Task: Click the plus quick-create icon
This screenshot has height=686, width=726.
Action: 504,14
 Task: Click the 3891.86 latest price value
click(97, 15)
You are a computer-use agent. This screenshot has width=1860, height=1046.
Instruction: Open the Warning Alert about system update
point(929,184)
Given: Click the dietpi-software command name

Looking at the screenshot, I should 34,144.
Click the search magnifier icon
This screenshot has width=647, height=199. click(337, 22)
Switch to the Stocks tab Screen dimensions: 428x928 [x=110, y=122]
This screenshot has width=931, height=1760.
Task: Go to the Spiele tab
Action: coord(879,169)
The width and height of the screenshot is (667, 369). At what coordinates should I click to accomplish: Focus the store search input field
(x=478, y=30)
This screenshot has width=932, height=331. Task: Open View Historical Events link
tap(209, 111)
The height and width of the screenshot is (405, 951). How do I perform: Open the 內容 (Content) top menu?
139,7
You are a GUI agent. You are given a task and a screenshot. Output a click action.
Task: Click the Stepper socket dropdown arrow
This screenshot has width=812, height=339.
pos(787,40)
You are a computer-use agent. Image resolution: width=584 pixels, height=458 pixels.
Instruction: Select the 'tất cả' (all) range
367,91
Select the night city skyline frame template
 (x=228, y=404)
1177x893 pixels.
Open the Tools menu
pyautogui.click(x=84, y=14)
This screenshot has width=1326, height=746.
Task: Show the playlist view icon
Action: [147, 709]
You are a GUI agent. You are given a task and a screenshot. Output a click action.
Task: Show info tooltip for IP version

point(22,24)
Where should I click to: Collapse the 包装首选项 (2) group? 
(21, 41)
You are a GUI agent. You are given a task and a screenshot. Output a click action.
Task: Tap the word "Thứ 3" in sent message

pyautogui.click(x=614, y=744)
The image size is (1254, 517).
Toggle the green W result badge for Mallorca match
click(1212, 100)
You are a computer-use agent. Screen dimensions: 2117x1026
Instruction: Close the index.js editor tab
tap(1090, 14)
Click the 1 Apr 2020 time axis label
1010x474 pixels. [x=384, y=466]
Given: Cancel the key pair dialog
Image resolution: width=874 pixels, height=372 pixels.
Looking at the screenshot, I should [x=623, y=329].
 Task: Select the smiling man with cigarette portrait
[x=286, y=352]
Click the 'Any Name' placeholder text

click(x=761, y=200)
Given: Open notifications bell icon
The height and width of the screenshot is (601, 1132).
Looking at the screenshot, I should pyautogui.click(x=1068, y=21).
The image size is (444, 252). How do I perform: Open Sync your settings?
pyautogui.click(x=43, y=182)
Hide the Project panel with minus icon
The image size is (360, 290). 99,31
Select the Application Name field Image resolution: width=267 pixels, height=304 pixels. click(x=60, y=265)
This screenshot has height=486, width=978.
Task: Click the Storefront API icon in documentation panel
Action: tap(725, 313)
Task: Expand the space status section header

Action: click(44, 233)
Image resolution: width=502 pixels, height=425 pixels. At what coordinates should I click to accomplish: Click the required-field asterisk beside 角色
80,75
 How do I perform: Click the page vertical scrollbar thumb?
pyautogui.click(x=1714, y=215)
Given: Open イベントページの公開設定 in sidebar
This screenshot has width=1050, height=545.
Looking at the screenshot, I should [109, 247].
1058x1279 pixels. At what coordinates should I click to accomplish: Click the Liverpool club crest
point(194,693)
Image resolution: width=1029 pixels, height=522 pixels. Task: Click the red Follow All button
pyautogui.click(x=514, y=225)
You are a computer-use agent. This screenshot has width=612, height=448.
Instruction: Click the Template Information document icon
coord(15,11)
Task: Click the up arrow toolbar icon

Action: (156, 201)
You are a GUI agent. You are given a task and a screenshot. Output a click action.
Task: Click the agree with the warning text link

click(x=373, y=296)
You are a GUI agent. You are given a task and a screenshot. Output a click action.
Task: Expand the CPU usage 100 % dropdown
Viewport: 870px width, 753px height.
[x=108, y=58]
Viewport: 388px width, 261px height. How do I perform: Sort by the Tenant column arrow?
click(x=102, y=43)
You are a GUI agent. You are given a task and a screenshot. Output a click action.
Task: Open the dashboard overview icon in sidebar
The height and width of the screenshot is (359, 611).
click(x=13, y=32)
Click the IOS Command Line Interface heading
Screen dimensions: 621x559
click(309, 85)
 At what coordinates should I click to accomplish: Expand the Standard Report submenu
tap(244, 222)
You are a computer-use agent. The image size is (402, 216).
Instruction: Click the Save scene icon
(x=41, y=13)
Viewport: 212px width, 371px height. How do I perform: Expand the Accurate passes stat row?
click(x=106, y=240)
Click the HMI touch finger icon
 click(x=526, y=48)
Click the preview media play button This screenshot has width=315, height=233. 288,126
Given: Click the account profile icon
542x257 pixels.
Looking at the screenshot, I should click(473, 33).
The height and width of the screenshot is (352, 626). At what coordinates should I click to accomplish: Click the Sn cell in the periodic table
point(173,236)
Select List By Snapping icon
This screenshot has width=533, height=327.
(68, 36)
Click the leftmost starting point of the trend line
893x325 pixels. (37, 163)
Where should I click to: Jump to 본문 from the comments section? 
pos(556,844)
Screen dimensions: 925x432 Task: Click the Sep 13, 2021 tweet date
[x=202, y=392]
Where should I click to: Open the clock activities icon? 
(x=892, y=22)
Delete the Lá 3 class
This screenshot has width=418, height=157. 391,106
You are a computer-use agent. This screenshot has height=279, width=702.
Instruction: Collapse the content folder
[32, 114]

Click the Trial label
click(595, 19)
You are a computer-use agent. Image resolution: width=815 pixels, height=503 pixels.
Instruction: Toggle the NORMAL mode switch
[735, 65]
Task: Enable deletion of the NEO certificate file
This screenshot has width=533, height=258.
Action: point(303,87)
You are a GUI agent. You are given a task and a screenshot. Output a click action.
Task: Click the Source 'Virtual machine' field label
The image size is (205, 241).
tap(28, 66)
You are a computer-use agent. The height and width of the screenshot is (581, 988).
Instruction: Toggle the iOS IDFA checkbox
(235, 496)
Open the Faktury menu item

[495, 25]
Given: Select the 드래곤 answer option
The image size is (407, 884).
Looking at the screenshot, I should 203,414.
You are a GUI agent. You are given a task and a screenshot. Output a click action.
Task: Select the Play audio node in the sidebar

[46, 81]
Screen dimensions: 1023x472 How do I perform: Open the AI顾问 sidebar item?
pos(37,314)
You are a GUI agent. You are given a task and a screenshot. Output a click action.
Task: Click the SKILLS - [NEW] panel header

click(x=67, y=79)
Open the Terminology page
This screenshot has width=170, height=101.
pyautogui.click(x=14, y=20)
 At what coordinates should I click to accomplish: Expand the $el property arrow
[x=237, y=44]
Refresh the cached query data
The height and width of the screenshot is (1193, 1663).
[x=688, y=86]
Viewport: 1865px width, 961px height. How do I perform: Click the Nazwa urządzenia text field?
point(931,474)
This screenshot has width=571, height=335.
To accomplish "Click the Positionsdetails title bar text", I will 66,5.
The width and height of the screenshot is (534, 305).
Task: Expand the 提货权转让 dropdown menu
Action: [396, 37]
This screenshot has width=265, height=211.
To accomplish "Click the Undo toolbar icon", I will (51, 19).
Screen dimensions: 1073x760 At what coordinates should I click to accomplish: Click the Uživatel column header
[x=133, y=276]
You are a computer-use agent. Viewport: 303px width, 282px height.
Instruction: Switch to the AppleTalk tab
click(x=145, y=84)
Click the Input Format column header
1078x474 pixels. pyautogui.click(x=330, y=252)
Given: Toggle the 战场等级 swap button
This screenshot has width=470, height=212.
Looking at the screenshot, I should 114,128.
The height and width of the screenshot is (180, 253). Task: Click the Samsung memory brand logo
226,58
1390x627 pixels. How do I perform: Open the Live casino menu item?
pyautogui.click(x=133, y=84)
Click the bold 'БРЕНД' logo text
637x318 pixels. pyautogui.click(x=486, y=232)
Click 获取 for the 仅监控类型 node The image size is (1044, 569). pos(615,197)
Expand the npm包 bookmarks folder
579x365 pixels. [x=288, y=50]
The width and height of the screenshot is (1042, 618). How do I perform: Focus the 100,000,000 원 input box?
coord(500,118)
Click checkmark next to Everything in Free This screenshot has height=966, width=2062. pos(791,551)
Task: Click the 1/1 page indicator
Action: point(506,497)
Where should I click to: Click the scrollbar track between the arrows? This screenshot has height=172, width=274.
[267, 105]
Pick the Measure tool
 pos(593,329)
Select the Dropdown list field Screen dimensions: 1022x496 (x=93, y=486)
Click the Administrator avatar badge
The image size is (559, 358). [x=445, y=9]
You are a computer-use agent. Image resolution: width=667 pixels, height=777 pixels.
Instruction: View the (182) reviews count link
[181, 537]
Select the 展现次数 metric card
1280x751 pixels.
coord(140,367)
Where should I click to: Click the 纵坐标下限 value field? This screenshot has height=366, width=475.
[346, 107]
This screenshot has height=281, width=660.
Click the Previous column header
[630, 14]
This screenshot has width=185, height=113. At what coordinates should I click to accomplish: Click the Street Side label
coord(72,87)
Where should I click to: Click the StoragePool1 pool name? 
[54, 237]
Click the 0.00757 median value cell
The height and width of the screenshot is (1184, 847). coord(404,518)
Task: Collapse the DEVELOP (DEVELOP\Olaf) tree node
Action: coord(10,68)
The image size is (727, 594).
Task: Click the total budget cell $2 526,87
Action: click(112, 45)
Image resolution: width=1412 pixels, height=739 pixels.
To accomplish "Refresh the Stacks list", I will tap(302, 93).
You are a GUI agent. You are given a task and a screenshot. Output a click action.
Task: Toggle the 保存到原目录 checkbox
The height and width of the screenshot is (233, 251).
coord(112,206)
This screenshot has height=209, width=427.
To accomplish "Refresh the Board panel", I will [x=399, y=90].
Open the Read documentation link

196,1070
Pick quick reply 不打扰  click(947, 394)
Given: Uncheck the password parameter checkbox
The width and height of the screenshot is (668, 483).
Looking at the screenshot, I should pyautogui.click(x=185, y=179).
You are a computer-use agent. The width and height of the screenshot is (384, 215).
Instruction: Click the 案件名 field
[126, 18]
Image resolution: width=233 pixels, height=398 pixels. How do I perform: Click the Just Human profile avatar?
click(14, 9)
□ □ □
### YOUR GOAL:
Convert the stretch of entries from the line containing "Image resolution: width=1412" through the line containing "will tap(302, 93)." into a two-column CSV with the headers instruction and response. Use one row per entry, put each value in a single quoted field, and replace any line breaks with spaces.

### SOLUTION TO THE EXERCISE:
instruction,response
"Image resolution: width=1412 pixels, height=739 pixels. To accomplish ""Refresh the Stacks list"",","I will tap(302, 93)."